M3DocDep: LVLM-Based Multi-Page Document Chunking for RAG
Researchers propose M3DocDep, a pipeline using large vision-language models (LVLMs) to improve document chunking for retrieval-augmented generation (RAG) in multi-page industrial documents. The method recovers block-level dependencies and constructs chunks along a document tree, addressing issues like cross-page parent-child relations and figure-caption bindings. It employs SharedDet for OCR, SoftROI pooling for block embeddings, a biaffine head for edge scoring, and MST constraints for tree decoding. The approach is detailed in arXiv paper 2605.18774.
Key facts
- M3DocDep is an LVLM-based pipeline for multi-modal, multi-page, multi-document dependency chunking.

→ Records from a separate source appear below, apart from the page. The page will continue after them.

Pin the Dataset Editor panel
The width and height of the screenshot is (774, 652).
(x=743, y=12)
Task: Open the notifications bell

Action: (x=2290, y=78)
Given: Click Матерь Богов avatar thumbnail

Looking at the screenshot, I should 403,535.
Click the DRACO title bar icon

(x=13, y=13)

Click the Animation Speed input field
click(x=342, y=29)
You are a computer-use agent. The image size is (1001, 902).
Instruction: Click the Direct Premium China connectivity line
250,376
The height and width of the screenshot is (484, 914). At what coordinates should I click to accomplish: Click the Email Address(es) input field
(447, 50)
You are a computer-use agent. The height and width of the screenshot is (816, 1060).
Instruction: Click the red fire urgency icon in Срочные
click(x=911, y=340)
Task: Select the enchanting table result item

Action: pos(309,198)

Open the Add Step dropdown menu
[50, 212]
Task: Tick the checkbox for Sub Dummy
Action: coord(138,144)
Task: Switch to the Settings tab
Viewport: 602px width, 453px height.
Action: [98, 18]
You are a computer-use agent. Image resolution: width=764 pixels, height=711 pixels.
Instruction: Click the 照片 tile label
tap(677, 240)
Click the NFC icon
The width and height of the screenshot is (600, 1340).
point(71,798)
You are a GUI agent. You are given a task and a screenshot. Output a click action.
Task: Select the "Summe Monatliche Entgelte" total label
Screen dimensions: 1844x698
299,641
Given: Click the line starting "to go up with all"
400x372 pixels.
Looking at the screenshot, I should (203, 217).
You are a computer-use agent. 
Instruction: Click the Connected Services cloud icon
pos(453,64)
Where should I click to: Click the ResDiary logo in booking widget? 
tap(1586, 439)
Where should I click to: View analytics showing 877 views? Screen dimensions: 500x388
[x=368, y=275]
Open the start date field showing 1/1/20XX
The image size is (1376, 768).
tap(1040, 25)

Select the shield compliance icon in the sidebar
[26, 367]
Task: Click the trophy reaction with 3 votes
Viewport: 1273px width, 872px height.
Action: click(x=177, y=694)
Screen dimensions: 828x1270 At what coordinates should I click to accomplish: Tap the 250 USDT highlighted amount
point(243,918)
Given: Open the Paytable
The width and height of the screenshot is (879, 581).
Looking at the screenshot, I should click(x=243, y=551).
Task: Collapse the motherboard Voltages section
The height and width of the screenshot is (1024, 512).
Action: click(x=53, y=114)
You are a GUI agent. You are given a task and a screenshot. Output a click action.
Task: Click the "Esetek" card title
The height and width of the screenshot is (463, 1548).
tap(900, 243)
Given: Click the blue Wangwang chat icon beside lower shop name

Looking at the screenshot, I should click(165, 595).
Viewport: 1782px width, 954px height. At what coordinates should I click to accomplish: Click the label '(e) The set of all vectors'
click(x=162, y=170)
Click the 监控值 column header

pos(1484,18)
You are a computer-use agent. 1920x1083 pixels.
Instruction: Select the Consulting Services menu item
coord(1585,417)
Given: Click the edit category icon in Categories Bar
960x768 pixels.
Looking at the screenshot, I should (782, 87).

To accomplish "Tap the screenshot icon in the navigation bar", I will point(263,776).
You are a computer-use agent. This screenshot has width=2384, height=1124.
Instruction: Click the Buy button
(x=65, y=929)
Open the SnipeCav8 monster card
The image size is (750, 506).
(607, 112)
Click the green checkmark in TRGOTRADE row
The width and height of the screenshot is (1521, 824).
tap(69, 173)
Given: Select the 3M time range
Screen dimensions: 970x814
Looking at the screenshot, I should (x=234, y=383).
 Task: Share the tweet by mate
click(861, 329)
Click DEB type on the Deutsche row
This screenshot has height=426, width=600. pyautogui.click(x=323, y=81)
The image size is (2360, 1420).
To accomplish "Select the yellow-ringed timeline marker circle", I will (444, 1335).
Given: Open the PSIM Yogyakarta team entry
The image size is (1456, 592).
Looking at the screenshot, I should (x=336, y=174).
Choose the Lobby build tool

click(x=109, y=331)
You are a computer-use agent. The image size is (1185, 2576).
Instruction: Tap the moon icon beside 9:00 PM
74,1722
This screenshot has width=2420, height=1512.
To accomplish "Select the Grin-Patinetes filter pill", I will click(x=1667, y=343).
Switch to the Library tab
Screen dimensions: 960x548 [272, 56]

- It recovers block-level dependencies and constructs chunks along the recovered document tree.
- The pipeline uses SharedDet as a common DP+OCR preprocessing layer.
- It extracts multimodal block embeddings with boundary-aware SoftROI pooling.
- Candidate parent-child edges are scored with a biaffine head.
- A globally valid dependency tree is decoded with MST constraints.
- Tree-guided chunks are annotated with section paths and page ranges.
- The method aims to improve RAG by preserving document structure.
Entities
Institutions
- arXiv